Question

Find the moment of the given region $$\mathcal{R}$$ about the $$x$$ -axis. Assume that $$\mathcal{R}$$ has uniform unit mass density.$$\mathcal{R}$$ is the first quadrant region bounded above by $$y=e^{x}$$, below by the $$x$$ -axis, and on the sides by $$x=1$$ and $$x=2$$.

Answer

**step1 Define the Moment about the x-axis**

To find the moment of a region about the x-axis with a uniform unit mass density, we use a double integral. The moment about the x-axis, denoted as $$M_x$$, is given by the integral of the y-coordinate over the region, considering the density is 1.

$$M_x = \iint_R y \, dA$$

**step2 Set up the double integral for the given region**

The region $$\mathcal{R}$$ is bounded above by $$y=e^{x}$$, below by the $$x$$-axis ($$y=0$$), and on the sides by $$x=1$$ and $$x=2$$. This means that for a given $$x$$ between 1 and 2, $$y$$ varies from 0 to $$e^x$$. We can set up the double integral as an iterated integral.

$$M_x = \int_{1}^{2} \int_{0}^{e^x} y \, dy \, dx$$

**step3 Evaluate the inner integral with respect to y**

First, we evaluate the inner integral with respect to $$y$$. We integrate $$y$$ from $$0$$ to $$e^x$$.

$$\int_{0}^{e^x} y \, dy = \left[ \frac{y^2}{2} \right]_{0}^{e^x}$$

Substitute the upper and lower limits of integration for $$y$$.

$$ = \frac{(e^x)^2}{2} - \frac{0^2}{2} = \frac{e^{2x}}{2}$$

**step4 Evaluate the outer integral with respect to x**

Now, we substitute the result of the inner integral into the outer integral and evaluate it with respect to $$x$$ from 1 to 2.

$$M_x = \int_{1}^{2} \frac{e^{2x}}{2} \, dx$$

We can pull the constant $$1/2$$ out of the integral. The antiderivative of $$e^{2x}$$ is $$\frac{1}{2}e^{2x}$$.

$$M_x = \frac{1}{2} \left[ \frac{1}{2} e^{2x} \right]_{1}^{2}$$

Substitute the upper and lower limits of integration for $$x$$ and simplify.

□ □ □ □ □ □ □

> _Written request_: In the solution above on the moment of a region about the x-axis, which lines bound the region on its sides?

> _Supplied data_:

□ □ □ □ □ □ □

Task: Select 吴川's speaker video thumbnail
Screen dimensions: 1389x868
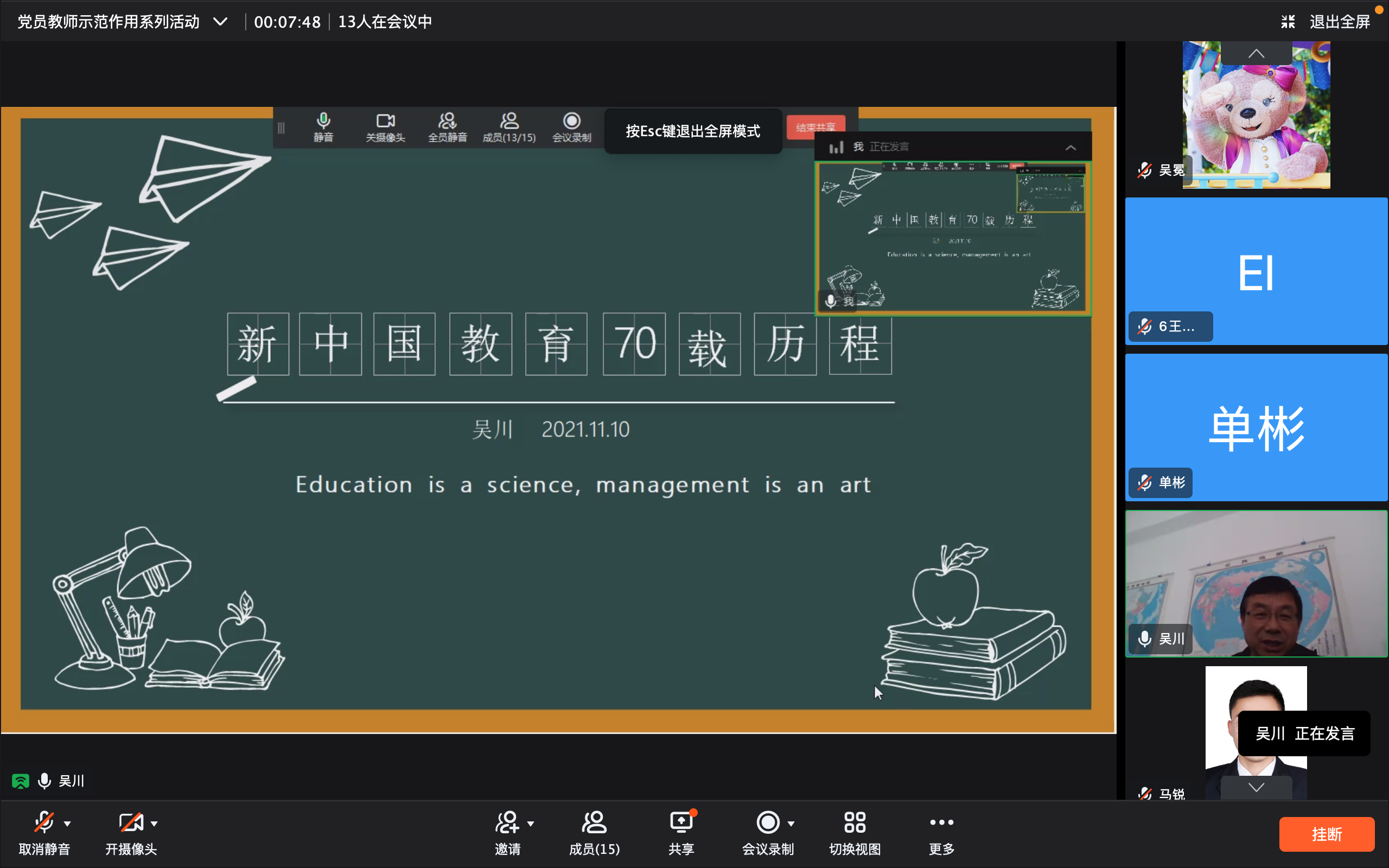Action: [1256, 583]
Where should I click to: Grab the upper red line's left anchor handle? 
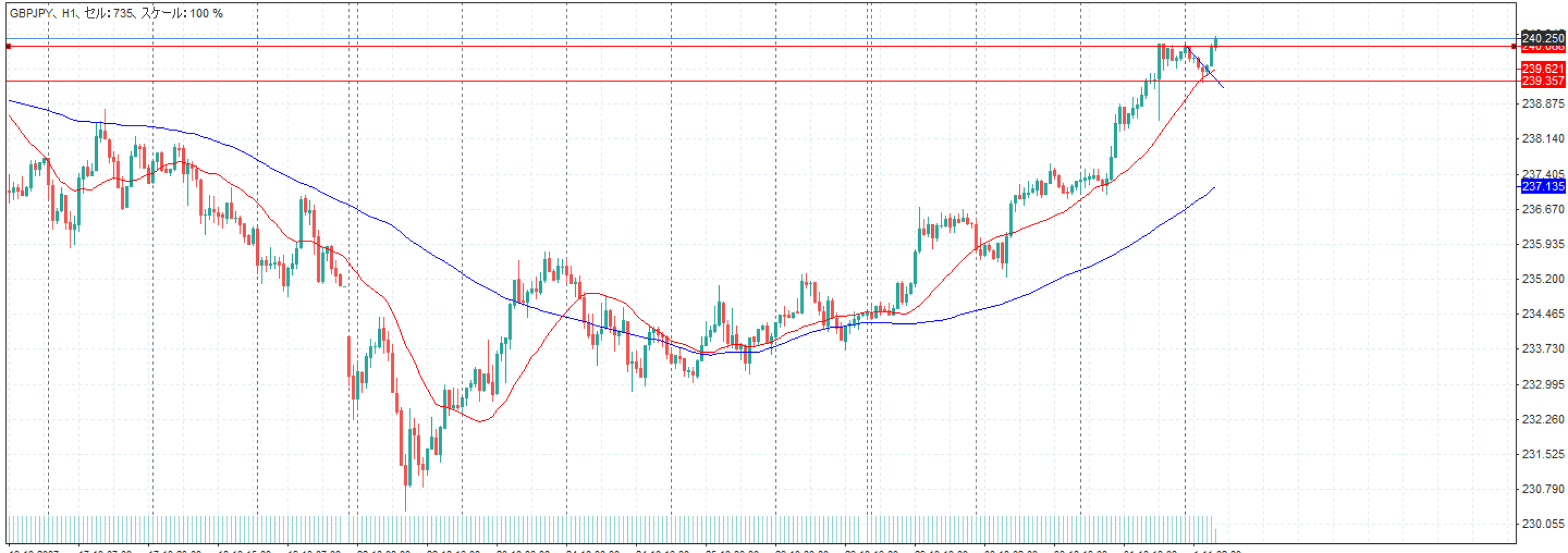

□ □ □ □ □ □ □

> _Answer for this exercise_: The lines x = 1 and x = 2.